▶ _WORK REQUIRED_
Extract the lines of the listing from the one containing "Where should I click to: Click the search" through the one containing "Action: point(82,484)", and reproduce them exactly.

▶ _DATA EXTRACT_
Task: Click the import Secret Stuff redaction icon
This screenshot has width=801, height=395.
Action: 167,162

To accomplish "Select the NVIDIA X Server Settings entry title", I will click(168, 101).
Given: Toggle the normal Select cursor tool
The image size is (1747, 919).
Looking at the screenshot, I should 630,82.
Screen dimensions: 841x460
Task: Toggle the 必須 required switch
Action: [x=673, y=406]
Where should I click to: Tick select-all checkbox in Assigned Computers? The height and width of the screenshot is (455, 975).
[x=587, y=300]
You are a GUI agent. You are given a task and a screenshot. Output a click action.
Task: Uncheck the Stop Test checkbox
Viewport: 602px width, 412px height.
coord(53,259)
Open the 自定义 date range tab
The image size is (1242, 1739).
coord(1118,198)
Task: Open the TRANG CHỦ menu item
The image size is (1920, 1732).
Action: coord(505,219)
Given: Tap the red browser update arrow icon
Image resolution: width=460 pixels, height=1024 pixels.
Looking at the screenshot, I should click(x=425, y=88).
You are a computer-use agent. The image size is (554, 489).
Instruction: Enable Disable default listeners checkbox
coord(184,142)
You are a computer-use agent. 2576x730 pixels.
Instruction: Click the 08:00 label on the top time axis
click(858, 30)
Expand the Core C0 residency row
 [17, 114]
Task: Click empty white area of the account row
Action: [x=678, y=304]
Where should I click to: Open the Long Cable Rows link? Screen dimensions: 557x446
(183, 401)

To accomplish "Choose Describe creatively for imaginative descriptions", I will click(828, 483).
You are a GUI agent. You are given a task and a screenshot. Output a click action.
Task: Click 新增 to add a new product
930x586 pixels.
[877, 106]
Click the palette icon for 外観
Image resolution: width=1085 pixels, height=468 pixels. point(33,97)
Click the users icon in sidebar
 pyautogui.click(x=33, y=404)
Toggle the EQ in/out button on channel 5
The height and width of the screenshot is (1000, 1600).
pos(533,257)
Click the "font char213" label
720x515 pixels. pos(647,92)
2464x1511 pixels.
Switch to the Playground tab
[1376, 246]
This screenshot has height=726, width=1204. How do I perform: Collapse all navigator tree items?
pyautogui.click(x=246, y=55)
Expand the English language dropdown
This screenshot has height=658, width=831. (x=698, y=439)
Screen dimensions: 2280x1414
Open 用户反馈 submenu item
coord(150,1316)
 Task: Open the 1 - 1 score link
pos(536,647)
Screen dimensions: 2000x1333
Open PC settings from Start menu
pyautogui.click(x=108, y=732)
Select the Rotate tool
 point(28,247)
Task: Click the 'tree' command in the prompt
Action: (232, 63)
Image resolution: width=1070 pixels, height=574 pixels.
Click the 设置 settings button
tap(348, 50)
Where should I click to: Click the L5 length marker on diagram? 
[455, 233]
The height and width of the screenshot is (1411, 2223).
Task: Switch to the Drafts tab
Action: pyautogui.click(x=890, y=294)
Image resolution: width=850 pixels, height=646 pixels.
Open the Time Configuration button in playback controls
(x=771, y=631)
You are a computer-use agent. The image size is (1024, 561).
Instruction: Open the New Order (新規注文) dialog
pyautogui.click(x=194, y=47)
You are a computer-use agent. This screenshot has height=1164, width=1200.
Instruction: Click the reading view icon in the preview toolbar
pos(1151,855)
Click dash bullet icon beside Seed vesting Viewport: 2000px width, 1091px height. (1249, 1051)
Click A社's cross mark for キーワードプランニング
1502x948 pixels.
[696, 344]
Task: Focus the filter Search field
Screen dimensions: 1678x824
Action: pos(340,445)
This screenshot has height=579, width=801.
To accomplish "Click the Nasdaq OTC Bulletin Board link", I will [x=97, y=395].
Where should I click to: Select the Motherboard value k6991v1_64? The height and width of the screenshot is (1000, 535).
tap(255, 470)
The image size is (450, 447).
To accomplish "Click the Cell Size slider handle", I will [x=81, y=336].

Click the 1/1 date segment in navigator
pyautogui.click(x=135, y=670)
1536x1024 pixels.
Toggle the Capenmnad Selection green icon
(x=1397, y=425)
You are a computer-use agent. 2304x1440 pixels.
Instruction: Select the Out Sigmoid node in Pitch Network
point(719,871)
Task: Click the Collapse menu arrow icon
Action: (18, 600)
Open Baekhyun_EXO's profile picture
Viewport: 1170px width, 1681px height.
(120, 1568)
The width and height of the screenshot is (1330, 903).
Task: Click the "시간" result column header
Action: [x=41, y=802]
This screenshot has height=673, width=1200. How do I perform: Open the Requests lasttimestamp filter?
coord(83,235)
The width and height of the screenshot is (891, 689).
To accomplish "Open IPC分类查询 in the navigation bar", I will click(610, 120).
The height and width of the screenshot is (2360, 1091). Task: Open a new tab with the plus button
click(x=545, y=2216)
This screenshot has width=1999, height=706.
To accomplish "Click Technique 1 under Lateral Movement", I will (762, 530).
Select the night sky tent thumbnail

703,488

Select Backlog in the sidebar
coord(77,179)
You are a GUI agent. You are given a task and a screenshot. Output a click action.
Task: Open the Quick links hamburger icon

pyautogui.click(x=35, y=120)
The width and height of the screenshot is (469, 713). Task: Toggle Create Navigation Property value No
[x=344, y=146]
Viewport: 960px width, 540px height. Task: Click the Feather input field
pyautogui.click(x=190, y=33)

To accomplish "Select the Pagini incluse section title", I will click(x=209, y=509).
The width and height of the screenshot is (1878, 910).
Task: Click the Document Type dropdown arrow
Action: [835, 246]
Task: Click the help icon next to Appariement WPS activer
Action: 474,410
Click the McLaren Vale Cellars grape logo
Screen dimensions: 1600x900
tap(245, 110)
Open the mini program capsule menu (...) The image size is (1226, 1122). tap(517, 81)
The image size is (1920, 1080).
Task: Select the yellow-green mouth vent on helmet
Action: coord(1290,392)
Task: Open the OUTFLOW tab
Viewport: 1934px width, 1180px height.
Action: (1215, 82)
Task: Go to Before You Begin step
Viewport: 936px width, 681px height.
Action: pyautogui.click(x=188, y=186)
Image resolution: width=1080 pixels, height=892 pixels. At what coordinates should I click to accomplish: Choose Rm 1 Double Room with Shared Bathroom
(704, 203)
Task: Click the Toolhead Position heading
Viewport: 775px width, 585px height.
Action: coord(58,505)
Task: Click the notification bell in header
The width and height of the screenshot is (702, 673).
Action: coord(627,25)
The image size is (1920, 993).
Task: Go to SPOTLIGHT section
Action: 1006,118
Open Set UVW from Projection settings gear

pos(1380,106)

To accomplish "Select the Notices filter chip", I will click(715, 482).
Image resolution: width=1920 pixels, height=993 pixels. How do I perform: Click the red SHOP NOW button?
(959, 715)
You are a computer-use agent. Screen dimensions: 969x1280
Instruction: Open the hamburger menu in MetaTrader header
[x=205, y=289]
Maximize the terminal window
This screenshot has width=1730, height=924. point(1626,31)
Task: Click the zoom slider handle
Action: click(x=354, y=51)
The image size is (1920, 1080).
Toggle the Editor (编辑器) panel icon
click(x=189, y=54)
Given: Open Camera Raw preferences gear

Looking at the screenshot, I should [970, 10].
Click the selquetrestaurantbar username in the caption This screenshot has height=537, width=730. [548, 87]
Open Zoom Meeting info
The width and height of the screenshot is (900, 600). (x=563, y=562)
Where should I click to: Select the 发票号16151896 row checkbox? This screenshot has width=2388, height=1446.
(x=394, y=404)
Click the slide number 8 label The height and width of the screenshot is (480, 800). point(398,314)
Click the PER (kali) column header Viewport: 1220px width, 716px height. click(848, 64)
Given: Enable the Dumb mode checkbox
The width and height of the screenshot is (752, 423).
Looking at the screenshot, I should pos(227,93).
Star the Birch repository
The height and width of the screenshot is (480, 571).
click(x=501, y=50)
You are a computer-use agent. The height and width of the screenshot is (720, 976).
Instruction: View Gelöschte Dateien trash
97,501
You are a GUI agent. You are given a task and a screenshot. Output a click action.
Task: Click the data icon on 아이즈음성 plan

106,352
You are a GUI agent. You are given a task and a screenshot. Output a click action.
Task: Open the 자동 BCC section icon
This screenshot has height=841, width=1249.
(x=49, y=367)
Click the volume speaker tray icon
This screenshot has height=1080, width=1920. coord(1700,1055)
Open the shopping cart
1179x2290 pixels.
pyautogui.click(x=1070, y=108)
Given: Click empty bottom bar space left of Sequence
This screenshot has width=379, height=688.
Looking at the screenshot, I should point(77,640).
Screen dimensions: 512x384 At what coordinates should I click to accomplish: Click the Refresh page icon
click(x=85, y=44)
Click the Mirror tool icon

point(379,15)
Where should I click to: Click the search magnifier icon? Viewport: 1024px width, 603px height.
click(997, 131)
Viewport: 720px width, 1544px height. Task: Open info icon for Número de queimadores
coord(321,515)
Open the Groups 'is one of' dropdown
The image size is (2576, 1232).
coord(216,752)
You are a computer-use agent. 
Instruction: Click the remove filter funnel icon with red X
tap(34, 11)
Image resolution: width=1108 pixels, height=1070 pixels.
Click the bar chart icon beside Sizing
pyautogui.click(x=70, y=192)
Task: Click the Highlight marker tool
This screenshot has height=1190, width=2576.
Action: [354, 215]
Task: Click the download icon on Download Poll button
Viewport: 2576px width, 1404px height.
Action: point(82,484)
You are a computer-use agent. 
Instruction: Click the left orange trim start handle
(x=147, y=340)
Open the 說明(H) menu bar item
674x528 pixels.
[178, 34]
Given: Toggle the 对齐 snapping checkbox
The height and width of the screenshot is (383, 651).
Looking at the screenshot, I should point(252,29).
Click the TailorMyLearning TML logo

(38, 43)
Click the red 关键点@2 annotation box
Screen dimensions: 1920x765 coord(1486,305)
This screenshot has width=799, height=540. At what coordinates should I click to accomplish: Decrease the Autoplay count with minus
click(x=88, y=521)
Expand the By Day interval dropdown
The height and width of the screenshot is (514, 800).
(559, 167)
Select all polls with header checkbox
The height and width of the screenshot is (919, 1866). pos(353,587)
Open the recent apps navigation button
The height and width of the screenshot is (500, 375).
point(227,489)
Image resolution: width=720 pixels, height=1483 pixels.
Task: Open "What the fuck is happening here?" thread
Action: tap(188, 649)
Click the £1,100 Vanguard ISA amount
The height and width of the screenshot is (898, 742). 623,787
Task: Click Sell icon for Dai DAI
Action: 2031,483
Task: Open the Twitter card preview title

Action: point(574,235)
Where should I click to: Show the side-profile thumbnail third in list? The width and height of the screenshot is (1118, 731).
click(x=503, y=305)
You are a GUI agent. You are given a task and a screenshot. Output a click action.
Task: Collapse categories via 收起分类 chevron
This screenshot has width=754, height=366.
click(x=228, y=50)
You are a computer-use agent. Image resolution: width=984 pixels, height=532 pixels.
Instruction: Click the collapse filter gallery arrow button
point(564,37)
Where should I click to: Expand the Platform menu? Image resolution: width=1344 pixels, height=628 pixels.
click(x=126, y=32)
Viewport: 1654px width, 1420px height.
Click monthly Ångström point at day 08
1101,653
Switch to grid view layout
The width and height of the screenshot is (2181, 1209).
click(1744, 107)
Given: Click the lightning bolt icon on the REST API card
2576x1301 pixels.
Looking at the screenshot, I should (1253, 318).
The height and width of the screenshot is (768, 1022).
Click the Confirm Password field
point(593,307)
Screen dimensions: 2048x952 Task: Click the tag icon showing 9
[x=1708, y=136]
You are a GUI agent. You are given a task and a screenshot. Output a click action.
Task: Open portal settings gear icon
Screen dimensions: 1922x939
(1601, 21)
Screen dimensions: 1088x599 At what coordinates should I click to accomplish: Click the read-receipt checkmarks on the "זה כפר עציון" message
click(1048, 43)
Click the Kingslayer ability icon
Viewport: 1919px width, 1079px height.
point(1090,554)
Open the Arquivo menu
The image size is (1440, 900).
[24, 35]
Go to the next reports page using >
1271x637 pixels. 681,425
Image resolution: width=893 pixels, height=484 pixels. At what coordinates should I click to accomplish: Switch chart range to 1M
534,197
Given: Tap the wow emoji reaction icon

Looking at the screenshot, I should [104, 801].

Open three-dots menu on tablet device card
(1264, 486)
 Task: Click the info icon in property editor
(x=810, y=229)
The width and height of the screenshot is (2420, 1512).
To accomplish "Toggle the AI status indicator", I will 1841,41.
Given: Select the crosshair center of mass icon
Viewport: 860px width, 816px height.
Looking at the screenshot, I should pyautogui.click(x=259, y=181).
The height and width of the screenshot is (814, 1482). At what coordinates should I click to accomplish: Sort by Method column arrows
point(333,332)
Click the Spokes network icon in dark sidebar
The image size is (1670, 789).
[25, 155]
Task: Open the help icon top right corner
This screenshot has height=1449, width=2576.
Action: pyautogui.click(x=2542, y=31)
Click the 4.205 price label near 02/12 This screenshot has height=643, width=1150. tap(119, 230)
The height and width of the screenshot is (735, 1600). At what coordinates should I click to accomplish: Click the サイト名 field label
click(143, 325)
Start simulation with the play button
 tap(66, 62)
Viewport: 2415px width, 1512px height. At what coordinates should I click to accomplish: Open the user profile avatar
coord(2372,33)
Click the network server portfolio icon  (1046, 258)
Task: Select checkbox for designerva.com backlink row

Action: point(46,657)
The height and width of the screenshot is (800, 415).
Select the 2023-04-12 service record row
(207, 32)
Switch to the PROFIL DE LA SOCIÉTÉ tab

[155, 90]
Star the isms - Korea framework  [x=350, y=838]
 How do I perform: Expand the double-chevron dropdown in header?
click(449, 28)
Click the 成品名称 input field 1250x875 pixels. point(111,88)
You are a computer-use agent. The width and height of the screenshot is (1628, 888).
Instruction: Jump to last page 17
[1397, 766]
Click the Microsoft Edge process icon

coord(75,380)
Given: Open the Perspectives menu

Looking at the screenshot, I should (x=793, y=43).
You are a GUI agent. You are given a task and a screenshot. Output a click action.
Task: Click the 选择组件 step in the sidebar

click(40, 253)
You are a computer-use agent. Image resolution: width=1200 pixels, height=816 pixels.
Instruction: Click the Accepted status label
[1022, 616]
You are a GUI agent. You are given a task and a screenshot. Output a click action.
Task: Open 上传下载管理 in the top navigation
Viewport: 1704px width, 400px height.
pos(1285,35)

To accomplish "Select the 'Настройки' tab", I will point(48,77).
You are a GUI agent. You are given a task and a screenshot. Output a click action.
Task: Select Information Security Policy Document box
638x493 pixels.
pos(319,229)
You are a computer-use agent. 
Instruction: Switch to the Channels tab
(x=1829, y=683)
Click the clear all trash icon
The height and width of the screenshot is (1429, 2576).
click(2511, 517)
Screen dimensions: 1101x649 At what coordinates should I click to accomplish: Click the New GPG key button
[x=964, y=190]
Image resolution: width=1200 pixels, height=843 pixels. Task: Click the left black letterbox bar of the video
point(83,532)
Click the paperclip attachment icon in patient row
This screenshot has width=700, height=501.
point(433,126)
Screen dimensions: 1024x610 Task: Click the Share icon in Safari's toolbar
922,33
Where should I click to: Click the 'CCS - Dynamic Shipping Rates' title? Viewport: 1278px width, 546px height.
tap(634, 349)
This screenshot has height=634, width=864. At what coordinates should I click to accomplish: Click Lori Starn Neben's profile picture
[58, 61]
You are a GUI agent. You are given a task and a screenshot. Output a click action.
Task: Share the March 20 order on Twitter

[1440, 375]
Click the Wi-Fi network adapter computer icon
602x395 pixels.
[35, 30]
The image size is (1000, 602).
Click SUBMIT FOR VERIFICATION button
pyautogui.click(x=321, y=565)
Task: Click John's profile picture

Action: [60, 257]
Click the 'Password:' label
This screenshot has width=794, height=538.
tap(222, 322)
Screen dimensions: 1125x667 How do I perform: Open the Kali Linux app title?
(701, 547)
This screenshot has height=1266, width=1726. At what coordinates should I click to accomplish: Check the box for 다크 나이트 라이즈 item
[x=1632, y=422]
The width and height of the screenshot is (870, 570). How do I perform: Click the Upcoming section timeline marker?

▶ _CORRECT ANSWER_
Where should I click to: Click the search magnifier icon? Viewport: 1024px width, 603px height.
click(997, 131)
Viewport: 720px width, 1544px height. Task: Open info icon for Número de queimadores
coord(321,515)
Open the Groups 'is one of' dropdown
The image size is (2576, 1232).
coord(216,752)
You are a computer-use agent. 
Instruction: Click the remove filter funnel icon with red X
tap(34, 11)
Image resolution: width=1108 pixels, height=1070 pixels.
Click the bar chart icon beside Sizing
pyautogui.click(x=70, y=192)
Task: Click the Highlight marker tool
This screenshot has height=1190, width=2576.
Action: [354, 215]
Task: Click the download icon on Download Poll button
Viewport: 2576px width, 1404px height.
Action: point(82,484)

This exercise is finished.